We are also working with neighbouring Governments to ensure that Syrian nationals and others fleeing the violence receive assistance and protection. We appreciate the efforts of Turkey, Lebanon and Jordan in this regard, as approximately 20,000 people have registered as refugees in these countries. The solidarity of the wider international community is also important, and may be called upon to provide financial support as needed. In order to provide donors and agencies with a platform to share information and mobilize funds, we are establishing a Syria Humanitarian Forum that will be co-chaired by the Office for the Coordination of Humanitarian Affairs, the League of Arab States and the European Community Humanitarian Office.
Ultimately, only a political solution will resolve this crisis. I encourage all to speak with one voice in their messages and actions. It is essential to avoid further militarization and descent towards sectarian strife. We must work to preserve the peaceful coexistence of Syria’s many communities.

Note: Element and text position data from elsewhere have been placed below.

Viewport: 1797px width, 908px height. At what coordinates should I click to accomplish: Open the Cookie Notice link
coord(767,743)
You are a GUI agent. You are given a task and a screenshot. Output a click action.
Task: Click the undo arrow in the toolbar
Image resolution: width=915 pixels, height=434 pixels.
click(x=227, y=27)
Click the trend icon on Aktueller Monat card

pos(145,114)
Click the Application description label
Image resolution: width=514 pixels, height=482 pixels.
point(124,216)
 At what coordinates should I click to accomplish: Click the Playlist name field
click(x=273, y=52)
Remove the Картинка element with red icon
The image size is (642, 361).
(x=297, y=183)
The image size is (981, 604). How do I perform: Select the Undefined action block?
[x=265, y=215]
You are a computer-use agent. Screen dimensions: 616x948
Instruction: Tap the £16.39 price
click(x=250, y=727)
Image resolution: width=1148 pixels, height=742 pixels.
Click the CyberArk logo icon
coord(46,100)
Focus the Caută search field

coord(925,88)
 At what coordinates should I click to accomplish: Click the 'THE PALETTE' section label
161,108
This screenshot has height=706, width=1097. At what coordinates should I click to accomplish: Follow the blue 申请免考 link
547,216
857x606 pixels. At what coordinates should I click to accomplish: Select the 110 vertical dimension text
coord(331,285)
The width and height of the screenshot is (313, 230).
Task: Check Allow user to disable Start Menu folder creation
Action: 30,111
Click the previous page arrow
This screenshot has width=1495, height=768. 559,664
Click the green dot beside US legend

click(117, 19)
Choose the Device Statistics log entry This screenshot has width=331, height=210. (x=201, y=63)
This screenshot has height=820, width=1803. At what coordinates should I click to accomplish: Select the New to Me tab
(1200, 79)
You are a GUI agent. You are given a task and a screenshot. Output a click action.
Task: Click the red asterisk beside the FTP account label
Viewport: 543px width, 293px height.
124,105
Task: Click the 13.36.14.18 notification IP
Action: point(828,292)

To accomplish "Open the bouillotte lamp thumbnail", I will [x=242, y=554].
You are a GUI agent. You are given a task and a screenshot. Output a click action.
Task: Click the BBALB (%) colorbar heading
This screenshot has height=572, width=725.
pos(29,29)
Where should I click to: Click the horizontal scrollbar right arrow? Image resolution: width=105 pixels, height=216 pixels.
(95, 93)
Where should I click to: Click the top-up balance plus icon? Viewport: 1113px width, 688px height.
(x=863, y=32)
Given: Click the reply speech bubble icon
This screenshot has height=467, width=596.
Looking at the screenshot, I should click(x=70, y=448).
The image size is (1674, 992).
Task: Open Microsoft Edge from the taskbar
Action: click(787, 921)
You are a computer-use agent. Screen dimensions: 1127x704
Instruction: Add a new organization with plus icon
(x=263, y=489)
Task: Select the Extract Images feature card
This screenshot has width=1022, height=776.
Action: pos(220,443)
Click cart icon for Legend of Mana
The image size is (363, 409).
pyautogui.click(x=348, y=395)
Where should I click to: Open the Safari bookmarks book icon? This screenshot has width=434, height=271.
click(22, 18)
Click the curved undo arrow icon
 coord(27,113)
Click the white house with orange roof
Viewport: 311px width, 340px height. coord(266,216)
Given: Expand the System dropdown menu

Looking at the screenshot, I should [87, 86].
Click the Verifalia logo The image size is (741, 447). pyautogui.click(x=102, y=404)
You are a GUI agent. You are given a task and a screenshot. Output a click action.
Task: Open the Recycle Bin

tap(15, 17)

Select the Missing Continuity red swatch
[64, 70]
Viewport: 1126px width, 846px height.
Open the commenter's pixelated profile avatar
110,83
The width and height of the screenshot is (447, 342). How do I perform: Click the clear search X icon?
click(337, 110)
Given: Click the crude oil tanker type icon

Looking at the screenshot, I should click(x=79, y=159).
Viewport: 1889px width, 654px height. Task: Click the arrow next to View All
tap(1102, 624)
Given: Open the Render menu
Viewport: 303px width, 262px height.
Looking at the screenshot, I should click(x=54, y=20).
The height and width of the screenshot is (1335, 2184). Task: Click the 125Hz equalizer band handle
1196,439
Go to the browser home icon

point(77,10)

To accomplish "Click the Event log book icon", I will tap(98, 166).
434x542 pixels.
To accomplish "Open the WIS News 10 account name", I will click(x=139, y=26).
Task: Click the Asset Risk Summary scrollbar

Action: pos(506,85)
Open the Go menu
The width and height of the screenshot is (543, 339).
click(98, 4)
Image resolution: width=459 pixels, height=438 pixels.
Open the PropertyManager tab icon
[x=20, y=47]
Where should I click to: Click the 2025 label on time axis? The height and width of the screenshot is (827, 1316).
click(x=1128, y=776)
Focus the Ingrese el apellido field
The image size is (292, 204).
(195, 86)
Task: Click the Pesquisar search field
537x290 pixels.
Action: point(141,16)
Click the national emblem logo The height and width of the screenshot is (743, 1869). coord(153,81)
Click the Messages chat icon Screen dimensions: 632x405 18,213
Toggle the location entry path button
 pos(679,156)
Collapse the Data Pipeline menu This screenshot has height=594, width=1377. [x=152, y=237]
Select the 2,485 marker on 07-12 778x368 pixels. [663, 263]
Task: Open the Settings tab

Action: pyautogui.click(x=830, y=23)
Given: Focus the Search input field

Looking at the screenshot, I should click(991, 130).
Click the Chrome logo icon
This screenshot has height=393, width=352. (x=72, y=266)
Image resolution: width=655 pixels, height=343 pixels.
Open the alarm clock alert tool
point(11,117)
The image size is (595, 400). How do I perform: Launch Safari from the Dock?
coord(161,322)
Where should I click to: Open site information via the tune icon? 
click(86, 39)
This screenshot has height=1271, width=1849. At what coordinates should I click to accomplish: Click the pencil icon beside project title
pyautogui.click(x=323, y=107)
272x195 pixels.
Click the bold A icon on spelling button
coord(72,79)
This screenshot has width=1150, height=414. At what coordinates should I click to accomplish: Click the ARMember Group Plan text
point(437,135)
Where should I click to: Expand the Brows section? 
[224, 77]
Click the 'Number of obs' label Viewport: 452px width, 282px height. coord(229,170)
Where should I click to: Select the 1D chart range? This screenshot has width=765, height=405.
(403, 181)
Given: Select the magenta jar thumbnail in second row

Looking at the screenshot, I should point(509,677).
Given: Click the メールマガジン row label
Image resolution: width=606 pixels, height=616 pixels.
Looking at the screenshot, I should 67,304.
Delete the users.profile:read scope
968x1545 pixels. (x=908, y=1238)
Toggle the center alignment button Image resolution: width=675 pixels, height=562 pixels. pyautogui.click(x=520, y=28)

I fully support the efforts of the League of Arab States to find a political solution, in accordance with last week’s General Assembly resolution. Each and every member of the international community has a responsibility to help stop the violence and ensure the well-being of the Syrian people.
The Syrian authorities must cease all violence, respect human rights, protect the population, release all prisoners arbitrarily detained, withdraw armed forces from cities and towns, guarantee freedom of assembly and allow unhindered access for outside monitors.
Beyond these immediate demands, the General Assembly resolution also expressed full support for the League of Arab States’ decision to facilitate a Syrian-led political transition. The plan calls on the Syrian authorities and the opposition to engage in a serious dialogue with the objective of forming a national unity government to oversee a peaceful transition to a democratic and pluralistic political system. We will work closely with the Arab League towards these objectives. I announced yesterday, along with the Secretary-General of the Arab League, the appointment of former United Nations Secretary-General Kofi Annan as the Joint Special Envoy of the United Nations and the League of Arab States on the Syrian crisis. Mr. Annan will provide good offices aimed at stopping all violence and human rights violations, ending the humanitarian crisis and promoting a peaceful Syrian-led and inclusive political solution that meets the democratic aspirations of the Syrian people through a comprehensive political dialogue between the Syrian Government and the whole spectrum of the Syrian opposition.
Our guiding principles are clear: non-violence, national ownership, democracy, respect for human rights, accountability, impartiality and the independence of humanitarian assistance. I expect the international community to act in a coherent and consistent manner to facilitate a peaceful resolution of the crisis. It is time to end the bloodshed and suffering. I urge this meeting to find common ground and act to alleviate the worsening plight of the Syrian people. In that spirit, I wish you a productive meeting.